Irene Roth ist seit 2018 ehrenamtlich an der Arbeit des Kuratoriums beteiligt. Bis Oktober 2022 war sie mehr als 30 Jahre lang Leiterin der zentralen Rechtsabteilung im Firmenverbund der Techniropa Holding GmbH mit Sitz in Daun in der Eifel sowie 21 Jahre lang Mitglied der Geschäftsleitung in deren Tochterunternehmen Technisat Digital GmbH. Letztere entwickelt und produziert Produkte der Unterhaltungselektronik und Informationstechnologie.

„Peter Lepper hat als bisheriger Vorsitzender in den vergangenen sechs Jahren Maßstäbe gesetzt, an denen wir uns weiterhin orientieren werden. Sein engagierter und großer Einsatz wird uns Ansporn sein, in seinem Sinne die erfolgreiche Stiftungsarbeit fortzusetzen“, sagt Irene Roth in ihrer ersten Stellungnahme als Vorsitzende. Sie werde sie gemeinsam im Gremium mit den Kollegen Heinz-Josef Weis und Rolf Gratzfeld als Team erfüllen, dem Vorstand zur Seite stehen und ihn in allen grundsätzlichen inhaltlichen Fragen beraten. „Die Lepper-Stiftung wird sich auch zukünftig den Herausforderungen der modernen Zivilgesellschaft stellen und entsprechende Projekte finanzieren.“

Eine der größten Stiftungen in Rheinland-Pfalz

Die gemeinnützige Lepper-Stiftung gehört zu den größten Stiftungen in Rheinland-Pfalz. Ihre Zwecke sind die Förderung der Bildung, der Wissenschaft und Forschung sowie des öffentlichen Gesundheitswesens und der -pflege.

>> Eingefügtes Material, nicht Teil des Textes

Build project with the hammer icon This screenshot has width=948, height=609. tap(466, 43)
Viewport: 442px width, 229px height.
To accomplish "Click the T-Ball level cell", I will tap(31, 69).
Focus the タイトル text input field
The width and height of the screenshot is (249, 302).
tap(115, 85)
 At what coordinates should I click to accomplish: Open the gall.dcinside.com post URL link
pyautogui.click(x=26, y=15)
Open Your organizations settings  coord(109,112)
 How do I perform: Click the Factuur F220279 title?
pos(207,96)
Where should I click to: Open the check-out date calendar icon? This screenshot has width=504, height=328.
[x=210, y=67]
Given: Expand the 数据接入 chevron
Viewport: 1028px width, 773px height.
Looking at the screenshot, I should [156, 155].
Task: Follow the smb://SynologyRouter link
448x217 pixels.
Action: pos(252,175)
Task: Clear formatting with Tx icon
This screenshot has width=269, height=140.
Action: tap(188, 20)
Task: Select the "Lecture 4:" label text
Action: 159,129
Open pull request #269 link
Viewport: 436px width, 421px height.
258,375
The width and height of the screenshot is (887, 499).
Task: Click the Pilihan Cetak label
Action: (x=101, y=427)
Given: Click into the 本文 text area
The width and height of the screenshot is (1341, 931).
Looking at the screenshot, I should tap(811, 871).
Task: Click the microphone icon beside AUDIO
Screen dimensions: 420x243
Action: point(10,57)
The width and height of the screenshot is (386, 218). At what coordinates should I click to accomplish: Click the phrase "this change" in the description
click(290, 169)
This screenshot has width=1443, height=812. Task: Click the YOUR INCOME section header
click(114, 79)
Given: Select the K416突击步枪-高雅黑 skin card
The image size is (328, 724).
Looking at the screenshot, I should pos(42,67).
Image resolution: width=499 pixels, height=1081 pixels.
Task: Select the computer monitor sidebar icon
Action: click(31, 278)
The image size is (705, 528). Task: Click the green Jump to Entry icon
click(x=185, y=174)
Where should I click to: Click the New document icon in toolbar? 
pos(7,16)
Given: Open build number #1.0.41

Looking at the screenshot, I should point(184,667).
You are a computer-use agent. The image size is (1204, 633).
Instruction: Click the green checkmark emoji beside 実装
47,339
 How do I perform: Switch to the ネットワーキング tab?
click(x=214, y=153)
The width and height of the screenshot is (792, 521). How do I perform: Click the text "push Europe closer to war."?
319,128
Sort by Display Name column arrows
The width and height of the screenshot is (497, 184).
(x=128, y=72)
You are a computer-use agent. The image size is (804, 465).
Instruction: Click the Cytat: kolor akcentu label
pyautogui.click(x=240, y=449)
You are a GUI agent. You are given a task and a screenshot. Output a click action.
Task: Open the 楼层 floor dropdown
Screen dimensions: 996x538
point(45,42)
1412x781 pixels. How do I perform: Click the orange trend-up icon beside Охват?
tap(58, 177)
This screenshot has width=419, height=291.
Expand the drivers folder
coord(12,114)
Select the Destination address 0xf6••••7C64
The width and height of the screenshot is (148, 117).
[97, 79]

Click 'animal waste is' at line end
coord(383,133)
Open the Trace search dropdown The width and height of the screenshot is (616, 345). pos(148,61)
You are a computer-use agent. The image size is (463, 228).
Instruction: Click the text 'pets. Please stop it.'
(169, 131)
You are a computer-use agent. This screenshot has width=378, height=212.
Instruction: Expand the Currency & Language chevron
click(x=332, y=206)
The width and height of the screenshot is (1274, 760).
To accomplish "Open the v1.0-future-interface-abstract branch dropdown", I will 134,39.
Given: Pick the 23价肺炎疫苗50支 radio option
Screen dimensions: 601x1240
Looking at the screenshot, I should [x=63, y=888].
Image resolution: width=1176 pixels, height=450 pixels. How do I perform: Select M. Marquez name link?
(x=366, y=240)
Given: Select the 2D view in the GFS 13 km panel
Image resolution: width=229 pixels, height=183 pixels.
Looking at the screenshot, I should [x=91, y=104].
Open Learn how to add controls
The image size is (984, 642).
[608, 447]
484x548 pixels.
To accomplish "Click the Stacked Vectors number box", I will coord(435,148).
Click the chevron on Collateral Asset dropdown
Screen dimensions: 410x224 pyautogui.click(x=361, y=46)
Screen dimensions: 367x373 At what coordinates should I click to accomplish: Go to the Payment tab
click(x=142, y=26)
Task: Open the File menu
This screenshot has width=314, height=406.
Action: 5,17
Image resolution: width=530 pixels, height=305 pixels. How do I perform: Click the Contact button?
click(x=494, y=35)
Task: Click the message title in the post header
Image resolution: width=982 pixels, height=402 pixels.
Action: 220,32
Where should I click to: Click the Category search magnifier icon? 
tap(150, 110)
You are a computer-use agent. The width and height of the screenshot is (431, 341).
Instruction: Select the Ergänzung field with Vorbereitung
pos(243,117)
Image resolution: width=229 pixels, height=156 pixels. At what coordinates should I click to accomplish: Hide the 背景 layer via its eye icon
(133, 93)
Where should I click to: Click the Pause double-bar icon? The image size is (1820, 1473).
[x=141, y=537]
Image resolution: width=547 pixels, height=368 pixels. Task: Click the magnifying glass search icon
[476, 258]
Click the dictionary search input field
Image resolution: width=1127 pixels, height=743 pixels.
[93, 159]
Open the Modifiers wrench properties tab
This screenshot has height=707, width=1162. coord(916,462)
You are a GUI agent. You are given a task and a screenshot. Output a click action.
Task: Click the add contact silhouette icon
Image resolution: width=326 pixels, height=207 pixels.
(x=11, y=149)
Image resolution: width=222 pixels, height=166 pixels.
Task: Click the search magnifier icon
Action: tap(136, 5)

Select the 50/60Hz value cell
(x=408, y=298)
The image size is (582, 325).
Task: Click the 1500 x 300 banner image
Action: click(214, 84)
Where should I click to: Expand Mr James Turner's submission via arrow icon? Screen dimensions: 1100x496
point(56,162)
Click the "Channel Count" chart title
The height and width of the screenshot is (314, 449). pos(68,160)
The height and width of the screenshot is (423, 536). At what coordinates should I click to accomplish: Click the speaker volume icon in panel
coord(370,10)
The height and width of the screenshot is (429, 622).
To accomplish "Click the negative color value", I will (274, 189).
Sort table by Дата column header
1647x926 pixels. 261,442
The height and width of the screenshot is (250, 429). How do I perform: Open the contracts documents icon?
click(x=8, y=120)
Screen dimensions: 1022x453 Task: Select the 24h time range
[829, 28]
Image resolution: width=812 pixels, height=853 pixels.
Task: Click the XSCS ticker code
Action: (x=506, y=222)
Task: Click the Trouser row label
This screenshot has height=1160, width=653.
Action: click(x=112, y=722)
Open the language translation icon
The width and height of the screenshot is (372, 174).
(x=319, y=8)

Die rechtsfähige Stiftung bürgerlichen Rechts wurde im Januar 2018 errichtet, als die Vorstandsvorsitzende Doris G. Lepper ihre Gesellschaftsanteile an den Firmen TPS Technitube Röhrenwerke GmbH (Rohre und Stahl-Produkte), Eifelion GmbH (Immobilien) und Technisat Digital GmbH einbrachte. Im November 2020 übertrug dann Peter Lepper, alleiniger Gesellschaft der Techniropa Holding GmbH – der Muttergesellschaft der genannten und weiterer Unternehmen – 100 Prozent seiner Firmenanteile als Zustiftung an die Lepper-Stiftung. Alle Unternehmensanteile, die Doris G. und Peter Lepper besaßen, gehören nun der Stiftung.